((
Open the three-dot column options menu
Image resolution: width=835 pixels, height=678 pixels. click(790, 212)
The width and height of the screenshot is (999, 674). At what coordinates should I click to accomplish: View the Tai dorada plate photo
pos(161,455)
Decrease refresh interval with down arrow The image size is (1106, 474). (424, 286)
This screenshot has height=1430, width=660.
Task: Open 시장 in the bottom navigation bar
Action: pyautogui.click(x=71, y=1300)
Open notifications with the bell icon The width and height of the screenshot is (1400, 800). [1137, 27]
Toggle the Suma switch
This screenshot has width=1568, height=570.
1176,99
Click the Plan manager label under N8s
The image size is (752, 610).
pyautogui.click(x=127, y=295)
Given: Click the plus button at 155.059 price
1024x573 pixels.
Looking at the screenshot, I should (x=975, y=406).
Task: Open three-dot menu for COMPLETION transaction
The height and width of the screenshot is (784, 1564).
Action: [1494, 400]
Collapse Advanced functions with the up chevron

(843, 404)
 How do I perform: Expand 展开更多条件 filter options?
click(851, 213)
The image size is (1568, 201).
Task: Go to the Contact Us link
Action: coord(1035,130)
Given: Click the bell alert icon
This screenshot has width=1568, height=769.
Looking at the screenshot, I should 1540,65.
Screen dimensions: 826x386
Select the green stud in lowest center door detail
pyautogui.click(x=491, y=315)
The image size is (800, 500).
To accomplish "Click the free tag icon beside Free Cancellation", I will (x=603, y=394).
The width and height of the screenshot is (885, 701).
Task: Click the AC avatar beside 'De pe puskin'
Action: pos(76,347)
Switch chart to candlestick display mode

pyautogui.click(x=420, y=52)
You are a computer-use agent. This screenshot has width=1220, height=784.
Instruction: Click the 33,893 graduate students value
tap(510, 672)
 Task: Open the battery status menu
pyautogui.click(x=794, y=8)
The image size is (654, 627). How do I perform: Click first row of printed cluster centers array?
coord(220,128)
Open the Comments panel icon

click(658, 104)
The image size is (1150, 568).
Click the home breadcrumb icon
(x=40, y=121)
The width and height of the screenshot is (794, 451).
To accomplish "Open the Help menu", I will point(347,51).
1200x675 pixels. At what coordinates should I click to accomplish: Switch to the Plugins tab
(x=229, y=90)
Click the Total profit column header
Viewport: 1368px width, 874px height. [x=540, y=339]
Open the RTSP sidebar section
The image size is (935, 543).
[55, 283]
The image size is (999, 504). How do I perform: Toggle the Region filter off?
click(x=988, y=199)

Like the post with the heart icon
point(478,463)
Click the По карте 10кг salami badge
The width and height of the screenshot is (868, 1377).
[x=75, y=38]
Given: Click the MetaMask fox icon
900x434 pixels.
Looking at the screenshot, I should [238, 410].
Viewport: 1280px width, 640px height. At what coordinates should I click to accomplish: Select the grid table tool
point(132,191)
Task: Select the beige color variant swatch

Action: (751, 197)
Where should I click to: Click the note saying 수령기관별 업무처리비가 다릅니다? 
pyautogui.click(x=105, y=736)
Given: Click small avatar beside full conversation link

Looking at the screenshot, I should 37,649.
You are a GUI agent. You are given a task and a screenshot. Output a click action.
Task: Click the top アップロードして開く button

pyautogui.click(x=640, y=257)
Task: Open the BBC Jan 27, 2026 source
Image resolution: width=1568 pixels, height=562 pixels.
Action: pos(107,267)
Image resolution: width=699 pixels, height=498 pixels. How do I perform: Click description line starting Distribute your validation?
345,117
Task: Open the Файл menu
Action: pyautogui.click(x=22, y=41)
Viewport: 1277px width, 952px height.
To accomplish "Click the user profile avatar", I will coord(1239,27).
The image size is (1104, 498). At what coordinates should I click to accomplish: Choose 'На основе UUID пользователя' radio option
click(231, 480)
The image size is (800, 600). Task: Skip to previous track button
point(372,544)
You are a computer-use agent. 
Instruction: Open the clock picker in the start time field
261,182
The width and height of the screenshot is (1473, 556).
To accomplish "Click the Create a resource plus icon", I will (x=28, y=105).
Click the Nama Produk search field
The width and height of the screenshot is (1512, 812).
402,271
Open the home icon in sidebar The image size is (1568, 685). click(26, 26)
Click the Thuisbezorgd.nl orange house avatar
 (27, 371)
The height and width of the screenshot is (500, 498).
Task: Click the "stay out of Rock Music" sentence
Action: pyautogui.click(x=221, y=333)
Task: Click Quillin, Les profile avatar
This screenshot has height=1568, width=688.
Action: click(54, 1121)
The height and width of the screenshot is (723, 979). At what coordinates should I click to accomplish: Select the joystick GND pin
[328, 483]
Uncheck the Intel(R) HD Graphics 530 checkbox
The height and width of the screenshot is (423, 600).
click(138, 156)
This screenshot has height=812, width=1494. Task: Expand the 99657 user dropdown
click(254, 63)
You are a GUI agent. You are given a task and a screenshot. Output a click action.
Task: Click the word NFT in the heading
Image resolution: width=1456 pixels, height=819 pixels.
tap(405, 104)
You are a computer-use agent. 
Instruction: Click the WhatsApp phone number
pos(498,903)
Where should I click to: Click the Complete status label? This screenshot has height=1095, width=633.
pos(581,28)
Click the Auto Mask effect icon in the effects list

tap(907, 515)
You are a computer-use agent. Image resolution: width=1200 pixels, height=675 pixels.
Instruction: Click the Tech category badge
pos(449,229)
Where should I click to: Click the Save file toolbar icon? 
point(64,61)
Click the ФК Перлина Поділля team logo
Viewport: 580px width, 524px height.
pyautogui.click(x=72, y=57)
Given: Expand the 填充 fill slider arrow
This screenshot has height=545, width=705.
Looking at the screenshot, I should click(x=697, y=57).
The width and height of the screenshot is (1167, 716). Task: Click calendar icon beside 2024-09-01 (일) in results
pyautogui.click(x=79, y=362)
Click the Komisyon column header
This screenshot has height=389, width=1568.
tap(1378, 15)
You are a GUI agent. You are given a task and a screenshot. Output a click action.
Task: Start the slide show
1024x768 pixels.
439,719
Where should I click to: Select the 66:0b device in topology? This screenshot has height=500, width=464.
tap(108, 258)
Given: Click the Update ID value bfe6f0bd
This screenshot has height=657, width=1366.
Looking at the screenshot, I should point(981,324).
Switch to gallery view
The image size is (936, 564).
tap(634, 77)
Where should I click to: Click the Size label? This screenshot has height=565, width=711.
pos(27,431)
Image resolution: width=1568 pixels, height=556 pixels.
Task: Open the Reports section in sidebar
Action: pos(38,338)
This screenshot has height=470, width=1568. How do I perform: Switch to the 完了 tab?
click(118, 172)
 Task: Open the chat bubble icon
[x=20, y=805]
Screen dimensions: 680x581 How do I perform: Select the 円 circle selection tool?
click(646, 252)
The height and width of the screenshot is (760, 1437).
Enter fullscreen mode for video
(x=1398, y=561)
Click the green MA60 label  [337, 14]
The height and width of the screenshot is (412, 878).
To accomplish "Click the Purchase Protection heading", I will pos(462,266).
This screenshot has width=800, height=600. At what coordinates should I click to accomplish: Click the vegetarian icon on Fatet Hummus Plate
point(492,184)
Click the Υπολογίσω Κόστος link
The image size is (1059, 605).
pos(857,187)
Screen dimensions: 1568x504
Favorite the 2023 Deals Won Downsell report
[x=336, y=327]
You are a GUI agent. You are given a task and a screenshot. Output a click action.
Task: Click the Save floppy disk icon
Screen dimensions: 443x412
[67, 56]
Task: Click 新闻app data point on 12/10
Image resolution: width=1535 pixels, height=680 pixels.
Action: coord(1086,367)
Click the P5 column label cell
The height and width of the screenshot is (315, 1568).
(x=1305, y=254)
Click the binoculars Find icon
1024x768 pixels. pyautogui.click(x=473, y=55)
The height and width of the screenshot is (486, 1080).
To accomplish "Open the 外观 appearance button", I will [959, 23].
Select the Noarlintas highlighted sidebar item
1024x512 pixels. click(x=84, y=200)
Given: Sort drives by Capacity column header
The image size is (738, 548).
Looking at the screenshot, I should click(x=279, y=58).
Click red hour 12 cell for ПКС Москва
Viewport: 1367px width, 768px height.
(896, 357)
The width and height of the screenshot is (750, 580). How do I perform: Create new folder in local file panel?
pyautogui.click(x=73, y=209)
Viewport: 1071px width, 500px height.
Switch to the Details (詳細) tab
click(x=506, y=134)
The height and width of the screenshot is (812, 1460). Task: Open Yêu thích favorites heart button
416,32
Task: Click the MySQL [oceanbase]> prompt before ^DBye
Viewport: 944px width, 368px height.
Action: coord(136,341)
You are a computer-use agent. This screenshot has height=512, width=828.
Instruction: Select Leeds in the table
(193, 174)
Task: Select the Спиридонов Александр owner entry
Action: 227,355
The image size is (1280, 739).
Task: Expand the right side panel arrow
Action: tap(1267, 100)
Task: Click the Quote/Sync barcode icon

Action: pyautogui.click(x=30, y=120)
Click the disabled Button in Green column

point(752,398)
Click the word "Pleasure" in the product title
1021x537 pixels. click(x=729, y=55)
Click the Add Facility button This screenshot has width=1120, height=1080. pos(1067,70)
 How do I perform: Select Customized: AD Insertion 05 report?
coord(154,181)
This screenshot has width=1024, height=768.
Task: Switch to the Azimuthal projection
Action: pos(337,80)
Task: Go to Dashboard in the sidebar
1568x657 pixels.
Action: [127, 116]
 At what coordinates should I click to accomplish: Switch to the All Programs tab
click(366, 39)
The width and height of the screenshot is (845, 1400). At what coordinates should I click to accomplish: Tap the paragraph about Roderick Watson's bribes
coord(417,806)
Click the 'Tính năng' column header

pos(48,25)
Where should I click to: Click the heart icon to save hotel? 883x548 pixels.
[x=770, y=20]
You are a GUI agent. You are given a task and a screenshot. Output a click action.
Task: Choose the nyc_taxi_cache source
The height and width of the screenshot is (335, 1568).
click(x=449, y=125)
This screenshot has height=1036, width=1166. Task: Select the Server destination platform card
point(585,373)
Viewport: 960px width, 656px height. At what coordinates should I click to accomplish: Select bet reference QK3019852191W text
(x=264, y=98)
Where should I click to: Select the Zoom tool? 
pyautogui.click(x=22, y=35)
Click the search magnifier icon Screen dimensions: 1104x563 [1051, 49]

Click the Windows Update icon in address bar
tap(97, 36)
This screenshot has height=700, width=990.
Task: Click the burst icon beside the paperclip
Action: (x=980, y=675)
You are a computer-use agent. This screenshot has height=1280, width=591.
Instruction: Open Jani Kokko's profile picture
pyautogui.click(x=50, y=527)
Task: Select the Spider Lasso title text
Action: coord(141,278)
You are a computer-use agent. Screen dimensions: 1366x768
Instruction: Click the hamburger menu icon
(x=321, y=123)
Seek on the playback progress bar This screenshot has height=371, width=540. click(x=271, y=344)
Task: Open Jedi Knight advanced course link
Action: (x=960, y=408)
))
## ACTION ITEM
Each line of the entries where the string "bell" occurs should be shown.

## TASK OUTPUT
Open notifications with the bell icon The width and height of the screenshot is (1400, 800). [1137, 27]
Given: Click the bell alert icon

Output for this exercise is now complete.